[[ The data, beginning ]]

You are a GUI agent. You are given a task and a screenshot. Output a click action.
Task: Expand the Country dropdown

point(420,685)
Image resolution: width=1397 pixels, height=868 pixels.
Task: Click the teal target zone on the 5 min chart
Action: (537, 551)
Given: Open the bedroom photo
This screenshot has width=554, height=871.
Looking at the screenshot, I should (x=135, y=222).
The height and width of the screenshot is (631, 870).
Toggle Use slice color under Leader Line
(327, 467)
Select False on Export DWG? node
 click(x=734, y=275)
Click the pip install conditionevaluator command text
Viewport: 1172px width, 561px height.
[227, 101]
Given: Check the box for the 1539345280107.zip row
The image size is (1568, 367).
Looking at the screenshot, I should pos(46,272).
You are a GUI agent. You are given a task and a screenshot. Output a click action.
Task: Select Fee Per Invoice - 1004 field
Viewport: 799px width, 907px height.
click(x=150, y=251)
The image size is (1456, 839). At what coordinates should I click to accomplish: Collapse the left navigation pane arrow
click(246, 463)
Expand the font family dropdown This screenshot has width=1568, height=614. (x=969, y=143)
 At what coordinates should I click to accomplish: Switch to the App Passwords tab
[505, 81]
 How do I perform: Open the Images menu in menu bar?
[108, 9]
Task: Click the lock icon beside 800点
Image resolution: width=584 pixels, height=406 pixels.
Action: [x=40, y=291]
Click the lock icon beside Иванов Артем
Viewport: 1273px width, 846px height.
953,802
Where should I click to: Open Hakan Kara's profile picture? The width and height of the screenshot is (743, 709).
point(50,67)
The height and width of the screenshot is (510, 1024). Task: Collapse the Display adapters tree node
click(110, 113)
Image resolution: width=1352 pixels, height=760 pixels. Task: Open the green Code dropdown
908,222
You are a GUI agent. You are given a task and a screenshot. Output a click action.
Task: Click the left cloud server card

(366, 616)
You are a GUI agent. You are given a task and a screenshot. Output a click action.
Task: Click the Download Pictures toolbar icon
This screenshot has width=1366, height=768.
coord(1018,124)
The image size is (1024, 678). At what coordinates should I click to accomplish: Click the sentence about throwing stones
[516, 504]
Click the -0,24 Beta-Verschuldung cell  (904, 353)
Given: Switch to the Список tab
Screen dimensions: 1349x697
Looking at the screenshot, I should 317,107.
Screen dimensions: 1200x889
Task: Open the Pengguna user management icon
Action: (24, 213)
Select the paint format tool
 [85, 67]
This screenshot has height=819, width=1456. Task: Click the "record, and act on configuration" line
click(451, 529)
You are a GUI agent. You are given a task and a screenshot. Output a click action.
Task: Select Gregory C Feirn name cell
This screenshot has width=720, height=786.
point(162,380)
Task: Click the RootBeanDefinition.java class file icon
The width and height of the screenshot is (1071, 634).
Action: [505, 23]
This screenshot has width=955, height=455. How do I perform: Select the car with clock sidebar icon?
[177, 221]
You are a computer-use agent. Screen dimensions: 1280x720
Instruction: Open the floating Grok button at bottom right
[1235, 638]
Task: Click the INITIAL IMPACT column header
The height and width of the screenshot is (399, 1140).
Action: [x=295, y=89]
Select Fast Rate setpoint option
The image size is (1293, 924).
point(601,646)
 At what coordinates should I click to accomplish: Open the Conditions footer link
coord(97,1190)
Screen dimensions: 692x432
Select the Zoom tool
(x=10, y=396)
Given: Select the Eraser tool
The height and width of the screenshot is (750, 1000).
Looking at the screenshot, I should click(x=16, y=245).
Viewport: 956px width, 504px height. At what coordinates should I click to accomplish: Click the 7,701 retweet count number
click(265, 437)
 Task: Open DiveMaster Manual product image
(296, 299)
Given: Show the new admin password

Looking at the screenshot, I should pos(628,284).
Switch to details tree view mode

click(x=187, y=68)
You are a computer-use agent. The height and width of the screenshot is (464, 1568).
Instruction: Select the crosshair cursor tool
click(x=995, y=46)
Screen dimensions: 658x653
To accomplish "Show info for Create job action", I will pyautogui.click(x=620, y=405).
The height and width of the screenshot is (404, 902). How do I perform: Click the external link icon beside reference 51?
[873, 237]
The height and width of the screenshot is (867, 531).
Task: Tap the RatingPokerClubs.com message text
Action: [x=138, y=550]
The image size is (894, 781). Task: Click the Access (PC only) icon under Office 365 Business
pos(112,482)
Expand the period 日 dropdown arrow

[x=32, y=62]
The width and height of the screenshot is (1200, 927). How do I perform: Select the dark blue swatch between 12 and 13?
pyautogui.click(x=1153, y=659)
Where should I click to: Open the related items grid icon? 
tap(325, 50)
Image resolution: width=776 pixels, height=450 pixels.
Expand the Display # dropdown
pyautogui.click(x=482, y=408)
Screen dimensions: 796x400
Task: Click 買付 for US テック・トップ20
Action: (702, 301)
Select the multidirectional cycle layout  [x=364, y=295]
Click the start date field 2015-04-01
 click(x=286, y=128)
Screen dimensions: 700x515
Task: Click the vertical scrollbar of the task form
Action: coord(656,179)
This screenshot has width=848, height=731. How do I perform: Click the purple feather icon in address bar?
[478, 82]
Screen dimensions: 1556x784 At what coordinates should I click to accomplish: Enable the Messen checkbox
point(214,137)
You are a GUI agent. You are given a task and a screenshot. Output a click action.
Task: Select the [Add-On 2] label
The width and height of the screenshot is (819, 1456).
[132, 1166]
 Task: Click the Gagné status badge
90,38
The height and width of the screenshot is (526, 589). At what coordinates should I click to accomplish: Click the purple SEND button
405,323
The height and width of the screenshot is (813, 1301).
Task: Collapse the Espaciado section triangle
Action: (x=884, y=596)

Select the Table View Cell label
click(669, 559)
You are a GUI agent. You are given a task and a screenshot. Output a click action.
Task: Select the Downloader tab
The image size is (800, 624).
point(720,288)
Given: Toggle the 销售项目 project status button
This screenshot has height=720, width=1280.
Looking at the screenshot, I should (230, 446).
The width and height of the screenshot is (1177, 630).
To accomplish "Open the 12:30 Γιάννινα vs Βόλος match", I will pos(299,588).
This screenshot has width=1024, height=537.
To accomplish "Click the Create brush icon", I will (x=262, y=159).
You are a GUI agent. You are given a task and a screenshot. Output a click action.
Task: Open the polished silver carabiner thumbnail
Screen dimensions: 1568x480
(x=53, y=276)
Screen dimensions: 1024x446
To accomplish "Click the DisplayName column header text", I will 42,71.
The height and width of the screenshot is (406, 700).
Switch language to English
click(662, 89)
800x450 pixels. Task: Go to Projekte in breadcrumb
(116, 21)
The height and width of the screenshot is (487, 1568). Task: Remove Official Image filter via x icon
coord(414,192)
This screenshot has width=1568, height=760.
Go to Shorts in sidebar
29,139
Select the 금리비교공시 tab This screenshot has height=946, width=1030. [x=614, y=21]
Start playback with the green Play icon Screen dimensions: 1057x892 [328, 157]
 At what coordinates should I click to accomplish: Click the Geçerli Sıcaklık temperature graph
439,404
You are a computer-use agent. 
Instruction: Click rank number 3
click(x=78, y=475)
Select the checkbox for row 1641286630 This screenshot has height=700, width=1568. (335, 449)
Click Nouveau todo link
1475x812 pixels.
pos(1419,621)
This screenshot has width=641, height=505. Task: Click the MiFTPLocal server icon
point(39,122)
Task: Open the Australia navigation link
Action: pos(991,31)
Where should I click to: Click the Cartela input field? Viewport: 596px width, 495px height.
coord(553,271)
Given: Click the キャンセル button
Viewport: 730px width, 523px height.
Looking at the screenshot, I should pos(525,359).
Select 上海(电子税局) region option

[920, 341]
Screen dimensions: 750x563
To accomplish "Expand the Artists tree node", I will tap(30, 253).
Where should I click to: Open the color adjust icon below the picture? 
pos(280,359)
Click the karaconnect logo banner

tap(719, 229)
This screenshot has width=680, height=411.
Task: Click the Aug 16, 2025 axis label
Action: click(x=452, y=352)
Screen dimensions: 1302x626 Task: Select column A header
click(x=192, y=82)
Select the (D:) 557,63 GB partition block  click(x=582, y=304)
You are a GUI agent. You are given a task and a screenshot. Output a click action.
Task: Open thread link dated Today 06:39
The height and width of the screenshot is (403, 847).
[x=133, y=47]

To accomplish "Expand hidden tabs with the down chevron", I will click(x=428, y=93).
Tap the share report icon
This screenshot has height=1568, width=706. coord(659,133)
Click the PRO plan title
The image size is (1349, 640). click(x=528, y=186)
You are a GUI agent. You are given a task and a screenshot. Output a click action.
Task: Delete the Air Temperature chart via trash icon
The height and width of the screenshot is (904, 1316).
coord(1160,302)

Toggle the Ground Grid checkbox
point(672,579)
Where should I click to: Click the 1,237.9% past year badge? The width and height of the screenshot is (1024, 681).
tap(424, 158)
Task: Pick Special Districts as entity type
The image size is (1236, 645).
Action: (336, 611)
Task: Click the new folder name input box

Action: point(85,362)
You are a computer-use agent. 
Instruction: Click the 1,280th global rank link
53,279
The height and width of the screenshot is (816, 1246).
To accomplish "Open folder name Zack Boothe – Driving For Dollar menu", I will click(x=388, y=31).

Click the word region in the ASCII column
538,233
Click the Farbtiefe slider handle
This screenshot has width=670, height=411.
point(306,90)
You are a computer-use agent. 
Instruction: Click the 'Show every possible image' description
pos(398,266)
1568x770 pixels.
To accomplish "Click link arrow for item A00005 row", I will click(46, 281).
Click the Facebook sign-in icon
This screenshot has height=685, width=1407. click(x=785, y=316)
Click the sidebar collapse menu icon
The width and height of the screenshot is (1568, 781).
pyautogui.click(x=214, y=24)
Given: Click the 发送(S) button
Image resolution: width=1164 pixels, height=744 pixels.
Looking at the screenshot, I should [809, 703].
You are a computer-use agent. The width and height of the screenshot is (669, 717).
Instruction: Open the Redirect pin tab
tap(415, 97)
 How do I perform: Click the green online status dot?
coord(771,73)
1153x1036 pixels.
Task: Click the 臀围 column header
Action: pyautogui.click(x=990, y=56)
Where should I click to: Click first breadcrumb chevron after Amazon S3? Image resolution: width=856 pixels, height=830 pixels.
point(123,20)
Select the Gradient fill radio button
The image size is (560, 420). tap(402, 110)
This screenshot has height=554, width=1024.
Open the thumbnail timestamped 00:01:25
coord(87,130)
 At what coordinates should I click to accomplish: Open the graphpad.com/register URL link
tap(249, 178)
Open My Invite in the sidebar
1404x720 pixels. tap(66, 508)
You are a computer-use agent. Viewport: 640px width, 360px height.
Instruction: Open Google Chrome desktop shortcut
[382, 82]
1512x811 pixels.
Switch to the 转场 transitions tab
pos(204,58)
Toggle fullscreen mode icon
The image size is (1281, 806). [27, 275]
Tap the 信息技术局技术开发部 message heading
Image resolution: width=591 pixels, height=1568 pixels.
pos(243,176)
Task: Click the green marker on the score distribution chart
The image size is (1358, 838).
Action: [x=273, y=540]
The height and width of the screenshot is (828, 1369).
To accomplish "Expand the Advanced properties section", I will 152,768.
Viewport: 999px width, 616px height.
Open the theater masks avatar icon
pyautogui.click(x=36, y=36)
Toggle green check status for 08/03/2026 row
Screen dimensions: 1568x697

[[ The data, end ]]

The lines to write out run from the one with "The image size is (1358, 838)." through the end of the records. Give them exactly, and only them.

The image size is (1358, 838).
Action: [x=273, y=540]
The height and width of the screenshot is (828, 1369).
To accomplish "Expand the Advanced properties section", I will 152,768.
Viewport: 999px width, 616px height.
Open the theater masks avatar icon
pyautogui.click(x=36, y=36)
Toggle green check status for 08/03/2026 row
Screen dimensions: 1568x697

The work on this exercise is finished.